Download or read book Strong Towns written by Charles L. Marohn, Jr. and published by John Wiley & Sons. This book was released on 2019-10-01 with total page 262 pages. Available in PDF, EPUB and Kindle. Book excerpt: A new way forward for sustainable quality of life in cities of all sizes Strong Towns: A Bottom-Up Revolution to Build American Prosperity is a book of forward-thinking ideas that breaks with modern wisdom to present a new vision of urban development in the United States. Presenting the foundational ideas of the Strong Towns movement he co-founded, Charles Marohn explains why cities of all sizes continue to struggle to meet their basic needs, and reveals the new paradigm that can solve this longstanding problem. Inside, you’ll learn why inducing growth and development has been the conventional response to urban financial struggles—and why it just doesn’t work. New development and high-risk investing don’t generate enough wealth to support itself, and cities continue to struggle. Read this book to find out how cities large and small can focus on bottom-up investments to minimize risk and maximize their ability to strengthen the community financially and improve citizens’ quality of life. Develop in-depth knowledge of the underlying logic behind the “traditional” search for never-ending urban growth Learn practical solutions for ameliorating financial struggles through low-risk investment and a grassroots focus Gain insights and tools that can stop the vicious cycle of budget shortfalls and unexpected downturns Become a part of the Strong Towns revolution by shifting the focus away from top-down growth toward rebuilding American prosperity Strong Towns acknowledges that there is a problem with the American approach to growth and shows community leaders a new way forward. The Strong Towns response is a revolution in how we assemble the places we live.

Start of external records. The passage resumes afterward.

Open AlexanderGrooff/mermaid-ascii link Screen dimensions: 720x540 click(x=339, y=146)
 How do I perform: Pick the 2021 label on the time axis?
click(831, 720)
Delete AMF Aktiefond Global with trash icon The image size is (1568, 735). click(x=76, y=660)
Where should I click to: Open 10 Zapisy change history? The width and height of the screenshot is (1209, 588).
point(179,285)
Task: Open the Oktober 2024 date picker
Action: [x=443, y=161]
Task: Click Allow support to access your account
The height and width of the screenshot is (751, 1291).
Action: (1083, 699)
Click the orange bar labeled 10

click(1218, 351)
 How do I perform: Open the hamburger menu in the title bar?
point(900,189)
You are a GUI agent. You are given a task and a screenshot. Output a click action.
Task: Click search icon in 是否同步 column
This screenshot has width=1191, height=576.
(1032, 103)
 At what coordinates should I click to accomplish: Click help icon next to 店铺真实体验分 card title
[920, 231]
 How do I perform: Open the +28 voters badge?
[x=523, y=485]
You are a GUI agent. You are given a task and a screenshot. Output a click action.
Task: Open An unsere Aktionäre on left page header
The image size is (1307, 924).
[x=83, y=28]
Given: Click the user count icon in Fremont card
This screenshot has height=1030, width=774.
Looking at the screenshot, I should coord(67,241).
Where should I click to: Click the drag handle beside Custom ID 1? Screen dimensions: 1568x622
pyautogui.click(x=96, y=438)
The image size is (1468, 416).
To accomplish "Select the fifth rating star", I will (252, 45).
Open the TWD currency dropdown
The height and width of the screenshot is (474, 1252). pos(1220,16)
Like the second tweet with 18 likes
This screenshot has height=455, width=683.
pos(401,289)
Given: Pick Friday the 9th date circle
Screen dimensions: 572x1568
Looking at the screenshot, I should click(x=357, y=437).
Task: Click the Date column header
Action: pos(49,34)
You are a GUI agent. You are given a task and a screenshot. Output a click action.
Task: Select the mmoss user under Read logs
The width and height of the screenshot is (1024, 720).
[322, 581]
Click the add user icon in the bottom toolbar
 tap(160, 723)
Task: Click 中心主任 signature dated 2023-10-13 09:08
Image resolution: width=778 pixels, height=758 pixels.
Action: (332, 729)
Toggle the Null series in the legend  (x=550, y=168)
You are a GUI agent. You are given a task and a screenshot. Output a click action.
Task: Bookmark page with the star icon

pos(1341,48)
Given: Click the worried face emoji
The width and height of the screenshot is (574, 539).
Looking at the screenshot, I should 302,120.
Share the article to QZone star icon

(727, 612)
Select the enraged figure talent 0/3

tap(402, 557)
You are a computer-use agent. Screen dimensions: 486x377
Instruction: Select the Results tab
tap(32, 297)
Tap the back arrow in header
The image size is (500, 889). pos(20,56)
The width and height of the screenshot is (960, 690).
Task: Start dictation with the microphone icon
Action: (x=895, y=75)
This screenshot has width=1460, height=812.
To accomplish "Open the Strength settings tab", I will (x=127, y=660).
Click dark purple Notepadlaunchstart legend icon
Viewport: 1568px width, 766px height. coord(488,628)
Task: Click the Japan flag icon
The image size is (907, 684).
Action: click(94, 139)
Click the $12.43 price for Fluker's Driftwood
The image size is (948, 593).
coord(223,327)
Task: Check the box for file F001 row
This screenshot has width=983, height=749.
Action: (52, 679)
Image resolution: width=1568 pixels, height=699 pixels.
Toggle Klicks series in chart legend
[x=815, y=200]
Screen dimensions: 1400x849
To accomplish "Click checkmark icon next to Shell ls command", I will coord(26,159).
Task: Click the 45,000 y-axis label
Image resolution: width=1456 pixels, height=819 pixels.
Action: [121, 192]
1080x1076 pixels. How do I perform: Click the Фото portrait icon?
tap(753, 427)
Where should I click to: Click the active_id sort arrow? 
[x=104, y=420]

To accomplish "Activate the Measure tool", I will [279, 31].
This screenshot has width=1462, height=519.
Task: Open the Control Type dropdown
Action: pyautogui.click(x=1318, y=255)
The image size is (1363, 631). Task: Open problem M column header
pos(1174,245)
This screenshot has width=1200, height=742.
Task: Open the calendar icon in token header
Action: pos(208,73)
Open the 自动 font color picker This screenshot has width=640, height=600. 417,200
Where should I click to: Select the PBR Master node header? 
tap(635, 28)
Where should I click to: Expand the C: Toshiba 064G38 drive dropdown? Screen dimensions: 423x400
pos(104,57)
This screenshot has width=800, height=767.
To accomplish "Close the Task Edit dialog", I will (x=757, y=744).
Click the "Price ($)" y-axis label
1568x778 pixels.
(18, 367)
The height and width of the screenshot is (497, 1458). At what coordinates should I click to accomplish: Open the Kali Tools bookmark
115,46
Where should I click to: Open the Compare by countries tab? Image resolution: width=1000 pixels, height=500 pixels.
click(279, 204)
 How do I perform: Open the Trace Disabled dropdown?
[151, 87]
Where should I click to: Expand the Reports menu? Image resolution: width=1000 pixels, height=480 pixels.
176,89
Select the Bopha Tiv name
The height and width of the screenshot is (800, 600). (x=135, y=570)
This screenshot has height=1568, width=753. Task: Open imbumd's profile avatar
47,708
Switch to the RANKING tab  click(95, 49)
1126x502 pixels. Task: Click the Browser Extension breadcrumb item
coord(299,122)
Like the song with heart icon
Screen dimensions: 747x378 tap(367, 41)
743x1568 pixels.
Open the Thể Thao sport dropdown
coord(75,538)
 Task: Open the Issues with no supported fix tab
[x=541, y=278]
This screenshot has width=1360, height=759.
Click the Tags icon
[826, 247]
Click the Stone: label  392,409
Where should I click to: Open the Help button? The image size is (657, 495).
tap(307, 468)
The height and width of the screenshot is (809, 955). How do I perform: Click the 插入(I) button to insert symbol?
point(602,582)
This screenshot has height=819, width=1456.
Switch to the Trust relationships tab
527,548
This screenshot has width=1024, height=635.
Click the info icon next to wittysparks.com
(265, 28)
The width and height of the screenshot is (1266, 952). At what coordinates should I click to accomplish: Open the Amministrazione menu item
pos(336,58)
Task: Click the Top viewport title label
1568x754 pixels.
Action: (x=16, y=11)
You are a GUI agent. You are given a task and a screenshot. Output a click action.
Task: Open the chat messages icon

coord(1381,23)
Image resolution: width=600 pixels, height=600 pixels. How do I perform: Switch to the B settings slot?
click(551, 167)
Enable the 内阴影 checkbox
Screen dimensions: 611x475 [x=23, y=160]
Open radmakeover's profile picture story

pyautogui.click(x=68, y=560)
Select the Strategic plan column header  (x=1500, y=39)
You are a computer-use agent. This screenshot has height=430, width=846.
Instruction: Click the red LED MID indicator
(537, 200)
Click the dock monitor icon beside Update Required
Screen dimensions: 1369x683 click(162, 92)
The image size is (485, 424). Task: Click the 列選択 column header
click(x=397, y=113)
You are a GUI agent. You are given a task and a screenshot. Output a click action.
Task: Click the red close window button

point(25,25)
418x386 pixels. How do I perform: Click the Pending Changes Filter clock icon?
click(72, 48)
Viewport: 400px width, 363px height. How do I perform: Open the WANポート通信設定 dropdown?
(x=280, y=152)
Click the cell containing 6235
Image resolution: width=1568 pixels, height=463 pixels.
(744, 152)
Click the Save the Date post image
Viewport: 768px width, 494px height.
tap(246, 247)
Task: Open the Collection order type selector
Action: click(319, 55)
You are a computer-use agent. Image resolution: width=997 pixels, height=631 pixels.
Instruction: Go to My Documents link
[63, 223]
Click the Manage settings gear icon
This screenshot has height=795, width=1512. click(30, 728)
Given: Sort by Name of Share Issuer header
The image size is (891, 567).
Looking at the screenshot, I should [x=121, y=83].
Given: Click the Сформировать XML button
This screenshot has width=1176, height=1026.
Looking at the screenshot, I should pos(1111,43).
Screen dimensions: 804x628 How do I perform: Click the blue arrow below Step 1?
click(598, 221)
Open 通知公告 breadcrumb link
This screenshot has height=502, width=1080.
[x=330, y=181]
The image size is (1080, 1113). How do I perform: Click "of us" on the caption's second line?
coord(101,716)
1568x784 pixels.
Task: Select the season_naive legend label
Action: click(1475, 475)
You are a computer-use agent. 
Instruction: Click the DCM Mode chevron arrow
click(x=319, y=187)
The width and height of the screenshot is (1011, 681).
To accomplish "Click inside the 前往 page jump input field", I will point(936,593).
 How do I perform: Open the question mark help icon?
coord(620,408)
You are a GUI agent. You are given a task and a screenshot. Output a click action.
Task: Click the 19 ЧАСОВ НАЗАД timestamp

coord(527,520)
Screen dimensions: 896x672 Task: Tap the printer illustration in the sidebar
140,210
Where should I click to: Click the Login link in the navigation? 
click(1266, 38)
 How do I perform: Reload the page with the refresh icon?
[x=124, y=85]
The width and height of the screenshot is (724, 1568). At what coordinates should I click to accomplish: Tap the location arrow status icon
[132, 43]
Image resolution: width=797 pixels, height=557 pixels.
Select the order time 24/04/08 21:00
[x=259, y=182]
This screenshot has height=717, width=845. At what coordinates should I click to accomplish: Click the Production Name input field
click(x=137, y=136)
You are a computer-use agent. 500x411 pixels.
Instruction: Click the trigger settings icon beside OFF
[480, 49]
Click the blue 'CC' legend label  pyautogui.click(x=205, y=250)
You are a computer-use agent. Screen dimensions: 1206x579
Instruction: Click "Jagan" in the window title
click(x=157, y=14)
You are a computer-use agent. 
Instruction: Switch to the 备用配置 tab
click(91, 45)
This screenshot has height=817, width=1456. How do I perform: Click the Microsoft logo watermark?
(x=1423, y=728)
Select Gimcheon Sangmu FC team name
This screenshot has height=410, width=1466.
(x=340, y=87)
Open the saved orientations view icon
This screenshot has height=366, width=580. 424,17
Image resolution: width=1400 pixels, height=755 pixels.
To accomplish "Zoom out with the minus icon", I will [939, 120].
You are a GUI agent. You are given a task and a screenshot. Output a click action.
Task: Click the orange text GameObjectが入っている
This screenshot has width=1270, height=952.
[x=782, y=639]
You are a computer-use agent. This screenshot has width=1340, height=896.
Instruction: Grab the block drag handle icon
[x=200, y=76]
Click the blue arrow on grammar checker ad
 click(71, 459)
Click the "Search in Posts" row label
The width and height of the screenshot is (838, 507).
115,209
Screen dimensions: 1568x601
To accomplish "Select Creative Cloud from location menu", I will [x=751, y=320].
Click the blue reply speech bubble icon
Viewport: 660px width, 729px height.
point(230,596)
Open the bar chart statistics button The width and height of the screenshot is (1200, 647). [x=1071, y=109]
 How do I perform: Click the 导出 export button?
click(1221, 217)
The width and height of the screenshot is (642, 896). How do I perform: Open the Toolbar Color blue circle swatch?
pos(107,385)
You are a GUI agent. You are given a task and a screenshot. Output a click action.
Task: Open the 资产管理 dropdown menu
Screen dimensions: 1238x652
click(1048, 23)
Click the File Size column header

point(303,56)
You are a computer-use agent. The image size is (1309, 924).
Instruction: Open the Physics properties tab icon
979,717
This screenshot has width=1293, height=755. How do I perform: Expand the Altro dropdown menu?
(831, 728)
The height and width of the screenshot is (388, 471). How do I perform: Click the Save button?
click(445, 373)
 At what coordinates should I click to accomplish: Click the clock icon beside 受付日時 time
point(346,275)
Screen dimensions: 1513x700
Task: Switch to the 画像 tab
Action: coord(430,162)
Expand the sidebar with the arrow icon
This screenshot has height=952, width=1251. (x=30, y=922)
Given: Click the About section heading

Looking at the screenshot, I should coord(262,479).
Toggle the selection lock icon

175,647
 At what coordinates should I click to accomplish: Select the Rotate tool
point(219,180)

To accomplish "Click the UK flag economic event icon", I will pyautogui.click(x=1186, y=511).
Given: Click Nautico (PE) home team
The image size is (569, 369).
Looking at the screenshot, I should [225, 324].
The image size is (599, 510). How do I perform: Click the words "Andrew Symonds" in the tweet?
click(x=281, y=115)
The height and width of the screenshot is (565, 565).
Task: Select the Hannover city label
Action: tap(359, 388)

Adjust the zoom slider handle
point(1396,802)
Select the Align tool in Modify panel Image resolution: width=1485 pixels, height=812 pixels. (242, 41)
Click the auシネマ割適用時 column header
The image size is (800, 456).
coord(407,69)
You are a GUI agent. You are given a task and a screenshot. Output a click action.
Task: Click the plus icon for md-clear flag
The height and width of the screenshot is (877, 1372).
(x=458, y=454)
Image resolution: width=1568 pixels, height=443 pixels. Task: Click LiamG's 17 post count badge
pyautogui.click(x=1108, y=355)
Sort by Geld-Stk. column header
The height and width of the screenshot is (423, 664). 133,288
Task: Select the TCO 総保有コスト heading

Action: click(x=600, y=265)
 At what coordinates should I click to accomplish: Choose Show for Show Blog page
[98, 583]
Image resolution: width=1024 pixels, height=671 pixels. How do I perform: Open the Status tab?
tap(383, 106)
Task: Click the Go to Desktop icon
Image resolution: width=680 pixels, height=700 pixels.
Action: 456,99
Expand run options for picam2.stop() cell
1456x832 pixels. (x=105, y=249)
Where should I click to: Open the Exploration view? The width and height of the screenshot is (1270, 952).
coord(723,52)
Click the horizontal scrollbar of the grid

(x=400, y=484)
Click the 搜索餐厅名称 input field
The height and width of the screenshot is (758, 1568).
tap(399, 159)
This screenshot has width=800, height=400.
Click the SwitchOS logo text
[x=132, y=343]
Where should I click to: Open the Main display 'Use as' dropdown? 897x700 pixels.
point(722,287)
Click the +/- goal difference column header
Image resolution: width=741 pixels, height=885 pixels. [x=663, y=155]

Book A Feminist Critique of Police Stops

Download or read book A Feminist Critique of Police Stops written by Josephine Ross and published by Cambridge University Press. This book was released on 2020-12-17 with total page 245 pages. Available in PDF, EPUB and Kindle. Book excerpt: A Feminist Critique of Police Stops examines the parallels between stop-and-frisk policing and sexual harassment. An expert whose writing, teaching and community outreach centers on the Constitution's limits on police power, Howard Law Professor Josephine Ross, argues that our constitutional rights are a mirage. In reality, we can't say no when police seek to question or search us. Building on feminist principles, Ross demonstrates why the Supreme Court got it wrong when it allowed police to stop, search, and sometimes strip-search people and call it consent. Using a wide range of sources - including her law students' experiences with police, news stories about Eric Garner, and Sandra Bland, social science and the work of James Baldwin - Ross sheds new light on policing. This book should be read by everyone interested in how Court-approved police stops sap everyone's constitutional rights and how this form of policing can be eliminated.